===== Trecho da página

Dois momentos distintos vividos em Watkins Glen: em 1970 (acima), Émerson Fittipaldi, então um ainda novato na F-1, conquistava na pista dos Estados Unidos sua primeira vitória na categoria; já em 1980 (abaixo), ele disputaria na mesma pista sua última corrida na F-1.


 

Quanto a Watkins Glen, a pista havia se notabilizado por ter sediado uma grande variedade de outros eventos automobilísticos ao longo dos anos, desde provas das categorias Can-Am, Trans-Am, IROC e Endurance Sports, e até a Fórmula 5000 e a antiga F-Indy, fortalecendo a reputação do circuito como o principal autódromo misto de competições nos Estados Unidos. De 1968 a 1981, Glen também sediou a corrida de resistência "Six Hours at The Glen", que contou com a participação de grandes pilotos como Mario Andretti, Jacky Ickx, Pedro Rodríguez, e Derek Bell. Muitas vezes, corridas diferentes aconteciam juntas no mesmo fim de semana, atraindo multidões consideráveis de fãs. No entanto, sem ter mais a corrida de Fórmula 1, o circuito perdeu a atratividade, passando a lutar para sobreviver, até que finalmente declarou falência e fechou em 1981. O autódromo ficaria dois anos praticamente no abandono, até ser comprado por novos donos, que restauraram suas instalações e o traçado, devolvendo a chicane “The Esses” ao seu layout original até 1974. A pista reabriu então em 1984, voltando a sediar corridas das mais variadas categorias do automobilismo norte-americano, como a IMSA, e a Nascar.

==========

▶ **O que fazer**
Escreva a continuação do texto sobre o autódromo de Watkins Glen, começando logo depois da última frase. Os itens que vêm logo abaixo não são necessários.

===== Itens extraídos

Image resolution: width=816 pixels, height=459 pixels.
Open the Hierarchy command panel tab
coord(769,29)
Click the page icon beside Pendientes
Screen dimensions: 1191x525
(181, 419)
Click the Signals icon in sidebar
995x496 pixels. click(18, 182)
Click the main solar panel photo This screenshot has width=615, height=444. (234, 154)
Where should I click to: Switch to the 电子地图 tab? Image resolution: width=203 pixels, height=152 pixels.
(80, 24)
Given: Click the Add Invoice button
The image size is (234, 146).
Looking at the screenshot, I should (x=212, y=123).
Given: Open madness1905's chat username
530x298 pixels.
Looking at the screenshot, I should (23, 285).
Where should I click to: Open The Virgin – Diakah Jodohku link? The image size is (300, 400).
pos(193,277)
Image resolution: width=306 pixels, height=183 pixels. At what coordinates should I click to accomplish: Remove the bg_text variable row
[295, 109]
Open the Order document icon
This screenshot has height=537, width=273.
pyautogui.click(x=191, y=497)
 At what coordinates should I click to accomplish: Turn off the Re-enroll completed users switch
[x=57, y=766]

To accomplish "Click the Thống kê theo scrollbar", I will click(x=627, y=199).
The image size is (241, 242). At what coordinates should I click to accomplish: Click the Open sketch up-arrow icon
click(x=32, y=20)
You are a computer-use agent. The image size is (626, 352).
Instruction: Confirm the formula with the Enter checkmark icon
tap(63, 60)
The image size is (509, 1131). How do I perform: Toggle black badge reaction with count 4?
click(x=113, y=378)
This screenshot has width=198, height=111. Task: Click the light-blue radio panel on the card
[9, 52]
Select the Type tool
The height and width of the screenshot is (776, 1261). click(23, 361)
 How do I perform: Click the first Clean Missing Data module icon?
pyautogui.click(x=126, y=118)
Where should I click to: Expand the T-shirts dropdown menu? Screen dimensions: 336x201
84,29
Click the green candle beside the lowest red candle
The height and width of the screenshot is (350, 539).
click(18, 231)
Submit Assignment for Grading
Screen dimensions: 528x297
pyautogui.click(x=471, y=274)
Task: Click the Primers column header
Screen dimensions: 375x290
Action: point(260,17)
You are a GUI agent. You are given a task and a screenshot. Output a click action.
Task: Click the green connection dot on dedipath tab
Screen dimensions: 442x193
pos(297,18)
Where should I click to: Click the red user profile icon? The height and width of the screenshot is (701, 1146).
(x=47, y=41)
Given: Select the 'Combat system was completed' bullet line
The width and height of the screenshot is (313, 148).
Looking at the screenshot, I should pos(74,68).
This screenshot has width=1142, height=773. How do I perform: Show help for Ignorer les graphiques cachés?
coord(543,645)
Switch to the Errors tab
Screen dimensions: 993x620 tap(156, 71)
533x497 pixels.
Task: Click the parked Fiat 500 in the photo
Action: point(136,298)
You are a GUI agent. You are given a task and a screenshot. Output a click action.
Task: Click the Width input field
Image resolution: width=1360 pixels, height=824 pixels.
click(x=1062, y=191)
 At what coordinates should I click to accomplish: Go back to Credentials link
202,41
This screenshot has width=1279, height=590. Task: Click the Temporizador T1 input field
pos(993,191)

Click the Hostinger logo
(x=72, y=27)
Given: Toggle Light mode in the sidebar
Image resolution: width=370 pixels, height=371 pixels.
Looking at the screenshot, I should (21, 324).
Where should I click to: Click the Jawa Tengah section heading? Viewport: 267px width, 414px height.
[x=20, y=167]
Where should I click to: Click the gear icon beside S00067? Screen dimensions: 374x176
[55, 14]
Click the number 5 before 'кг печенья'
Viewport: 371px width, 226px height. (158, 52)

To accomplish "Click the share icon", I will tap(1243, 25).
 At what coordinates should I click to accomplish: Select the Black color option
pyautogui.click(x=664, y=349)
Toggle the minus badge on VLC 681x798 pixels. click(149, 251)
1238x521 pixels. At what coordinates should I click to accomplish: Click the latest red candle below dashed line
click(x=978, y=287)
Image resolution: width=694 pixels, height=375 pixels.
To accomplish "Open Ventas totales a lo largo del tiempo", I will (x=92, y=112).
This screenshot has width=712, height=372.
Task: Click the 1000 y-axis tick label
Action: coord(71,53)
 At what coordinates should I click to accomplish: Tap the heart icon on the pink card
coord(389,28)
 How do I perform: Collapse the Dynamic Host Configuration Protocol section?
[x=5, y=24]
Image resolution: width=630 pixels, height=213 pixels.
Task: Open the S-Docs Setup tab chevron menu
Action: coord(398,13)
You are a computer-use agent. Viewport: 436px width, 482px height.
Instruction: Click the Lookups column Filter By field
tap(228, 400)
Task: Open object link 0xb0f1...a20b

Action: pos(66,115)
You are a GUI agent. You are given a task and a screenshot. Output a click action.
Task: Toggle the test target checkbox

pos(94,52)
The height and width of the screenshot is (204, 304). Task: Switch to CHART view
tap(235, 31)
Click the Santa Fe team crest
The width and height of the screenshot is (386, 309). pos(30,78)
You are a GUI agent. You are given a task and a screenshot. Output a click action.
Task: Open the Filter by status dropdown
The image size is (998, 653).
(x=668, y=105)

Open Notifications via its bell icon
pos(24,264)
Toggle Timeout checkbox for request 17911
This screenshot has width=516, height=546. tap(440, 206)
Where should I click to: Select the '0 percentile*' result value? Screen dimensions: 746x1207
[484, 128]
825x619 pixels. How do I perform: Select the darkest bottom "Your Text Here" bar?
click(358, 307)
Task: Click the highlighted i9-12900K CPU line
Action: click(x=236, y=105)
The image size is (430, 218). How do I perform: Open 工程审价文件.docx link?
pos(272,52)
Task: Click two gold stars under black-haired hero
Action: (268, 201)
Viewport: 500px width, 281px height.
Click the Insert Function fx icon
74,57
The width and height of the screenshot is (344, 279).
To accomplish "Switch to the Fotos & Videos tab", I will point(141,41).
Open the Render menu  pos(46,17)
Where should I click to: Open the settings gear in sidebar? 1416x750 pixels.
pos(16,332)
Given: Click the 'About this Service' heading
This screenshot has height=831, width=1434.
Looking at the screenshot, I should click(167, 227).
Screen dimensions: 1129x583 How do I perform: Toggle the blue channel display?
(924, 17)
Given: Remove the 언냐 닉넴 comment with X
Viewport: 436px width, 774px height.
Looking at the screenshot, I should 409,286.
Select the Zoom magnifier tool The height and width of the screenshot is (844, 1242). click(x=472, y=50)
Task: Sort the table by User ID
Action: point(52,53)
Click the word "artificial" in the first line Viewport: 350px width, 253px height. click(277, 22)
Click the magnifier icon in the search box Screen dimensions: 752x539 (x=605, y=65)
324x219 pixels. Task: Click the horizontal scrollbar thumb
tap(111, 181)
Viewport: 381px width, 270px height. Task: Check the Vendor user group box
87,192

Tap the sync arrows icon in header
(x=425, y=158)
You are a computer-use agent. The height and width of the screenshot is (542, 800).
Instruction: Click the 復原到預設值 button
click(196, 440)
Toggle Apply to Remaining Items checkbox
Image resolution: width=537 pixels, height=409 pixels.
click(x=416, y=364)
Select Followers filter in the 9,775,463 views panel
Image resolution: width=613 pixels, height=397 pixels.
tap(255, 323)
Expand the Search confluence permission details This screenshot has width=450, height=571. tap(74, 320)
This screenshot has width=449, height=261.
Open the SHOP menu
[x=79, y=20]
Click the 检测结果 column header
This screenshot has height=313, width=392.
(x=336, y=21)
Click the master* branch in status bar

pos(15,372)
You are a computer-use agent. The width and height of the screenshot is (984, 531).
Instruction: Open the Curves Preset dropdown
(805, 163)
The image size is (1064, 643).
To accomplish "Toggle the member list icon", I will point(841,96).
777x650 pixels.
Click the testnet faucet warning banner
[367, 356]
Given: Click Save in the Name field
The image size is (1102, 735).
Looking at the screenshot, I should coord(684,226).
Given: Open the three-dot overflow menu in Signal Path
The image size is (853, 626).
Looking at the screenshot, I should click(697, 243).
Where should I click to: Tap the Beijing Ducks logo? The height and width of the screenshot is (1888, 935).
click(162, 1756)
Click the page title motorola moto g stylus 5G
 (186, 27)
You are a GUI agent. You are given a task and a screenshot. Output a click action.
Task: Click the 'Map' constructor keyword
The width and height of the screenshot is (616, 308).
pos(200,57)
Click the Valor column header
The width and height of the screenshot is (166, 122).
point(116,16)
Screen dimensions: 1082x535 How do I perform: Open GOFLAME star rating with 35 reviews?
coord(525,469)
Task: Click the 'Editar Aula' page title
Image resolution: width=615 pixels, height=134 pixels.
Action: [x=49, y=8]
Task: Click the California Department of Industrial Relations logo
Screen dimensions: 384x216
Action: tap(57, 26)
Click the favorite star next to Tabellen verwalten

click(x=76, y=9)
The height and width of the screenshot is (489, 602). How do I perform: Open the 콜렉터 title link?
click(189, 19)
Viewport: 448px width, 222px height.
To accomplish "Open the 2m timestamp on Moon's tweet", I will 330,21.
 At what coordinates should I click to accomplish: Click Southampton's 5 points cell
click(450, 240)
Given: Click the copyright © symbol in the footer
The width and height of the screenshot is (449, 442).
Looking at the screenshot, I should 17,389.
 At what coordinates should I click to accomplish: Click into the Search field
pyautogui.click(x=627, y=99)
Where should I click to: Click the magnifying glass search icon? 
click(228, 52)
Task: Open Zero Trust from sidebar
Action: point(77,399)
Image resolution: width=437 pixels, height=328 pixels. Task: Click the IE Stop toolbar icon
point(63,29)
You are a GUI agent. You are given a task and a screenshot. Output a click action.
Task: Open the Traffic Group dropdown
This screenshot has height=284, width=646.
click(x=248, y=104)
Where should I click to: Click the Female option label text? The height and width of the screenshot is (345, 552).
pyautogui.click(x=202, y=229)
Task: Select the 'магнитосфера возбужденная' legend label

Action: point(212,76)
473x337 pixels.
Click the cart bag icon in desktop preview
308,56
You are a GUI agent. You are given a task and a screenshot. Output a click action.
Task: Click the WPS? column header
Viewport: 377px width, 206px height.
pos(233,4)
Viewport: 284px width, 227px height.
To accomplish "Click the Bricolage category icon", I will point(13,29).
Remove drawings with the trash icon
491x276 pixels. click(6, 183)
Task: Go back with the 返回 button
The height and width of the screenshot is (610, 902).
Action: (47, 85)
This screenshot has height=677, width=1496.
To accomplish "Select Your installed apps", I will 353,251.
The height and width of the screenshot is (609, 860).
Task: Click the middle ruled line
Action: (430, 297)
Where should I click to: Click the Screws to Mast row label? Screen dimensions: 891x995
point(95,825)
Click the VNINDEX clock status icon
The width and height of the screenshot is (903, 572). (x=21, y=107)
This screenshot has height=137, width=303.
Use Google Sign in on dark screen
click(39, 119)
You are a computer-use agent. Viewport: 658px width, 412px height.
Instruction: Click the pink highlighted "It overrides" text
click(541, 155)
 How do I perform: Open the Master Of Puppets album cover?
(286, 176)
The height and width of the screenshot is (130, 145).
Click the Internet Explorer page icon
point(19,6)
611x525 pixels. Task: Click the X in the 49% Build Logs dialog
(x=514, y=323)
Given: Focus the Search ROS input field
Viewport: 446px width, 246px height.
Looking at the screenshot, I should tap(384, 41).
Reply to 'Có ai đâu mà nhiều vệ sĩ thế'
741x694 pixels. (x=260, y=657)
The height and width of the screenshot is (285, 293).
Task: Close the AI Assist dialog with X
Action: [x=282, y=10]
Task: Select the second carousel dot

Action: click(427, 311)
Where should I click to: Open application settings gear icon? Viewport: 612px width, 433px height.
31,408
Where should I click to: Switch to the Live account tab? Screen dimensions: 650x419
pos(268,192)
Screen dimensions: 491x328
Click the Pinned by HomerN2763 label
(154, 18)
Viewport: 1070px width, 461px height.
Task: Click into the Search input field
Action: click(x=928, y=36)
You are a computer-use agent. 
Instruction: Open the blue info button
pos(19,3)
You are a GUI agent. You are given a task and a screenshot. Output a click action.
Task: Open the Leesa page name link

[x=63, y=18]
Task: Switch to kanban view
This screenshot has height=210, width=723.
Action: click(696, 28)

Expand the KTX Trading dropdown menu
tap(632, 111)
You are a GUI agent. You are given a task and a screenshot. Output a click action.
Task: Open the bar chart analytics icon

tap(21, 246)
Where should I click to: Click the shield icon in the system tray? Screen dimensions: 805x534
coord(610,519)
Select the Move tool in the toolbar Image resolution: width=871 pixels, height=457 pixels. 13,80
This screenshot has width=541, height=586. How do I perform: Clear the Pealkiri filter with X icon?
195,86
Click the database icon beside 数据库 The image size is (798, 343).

==========

▶ **Sua resposta**
Em 1992, a pista sofreu sua última alteração, com a introdução de uma nova chicane, chamada de “Inner Loop” no final da reta Back Straigh, a fim de reduzir a velocidade dos carros na tomada da curva Outer Loop, que vinha registrando alguns acidentes devido à aproximação dos carros em alta velocidade. Em 2005, a Indy Racing League promoveu a volta das competições de monopostos a Watkins Glen, que não via uma competição do gênero desde a prova de despedida da F-1, 25 anos antes. Anteriormente, o circuito já havia sediado três corridas da antiga F-Indy. A IRL, posteriormente Indycar, disputou provas na pista em 2005, 2006, 2007, 2008, 2009, 2010, 2016, e 2017, quando lá esteve pela última vez. O circuito continuou a receber outras categorias como a Nascar, e o IMSA Wheather Tech, entre outras competições. Em 2020, devido à pandemia da Covid-19, o circuito esteve fechado, sem receber nenhuma competição, cenário que vem sendo mudado com o retorno gradual das competições a partir de 2021. A F-1, contudo, hoje é um passado distante para o circuito.



Vistas aéreas da pista de Watkins Glen: atualmente (mais no alto), e nos anos 1970 (acima). Abaixo, a Indycar disputou em 2017 sua última corrida no circuito.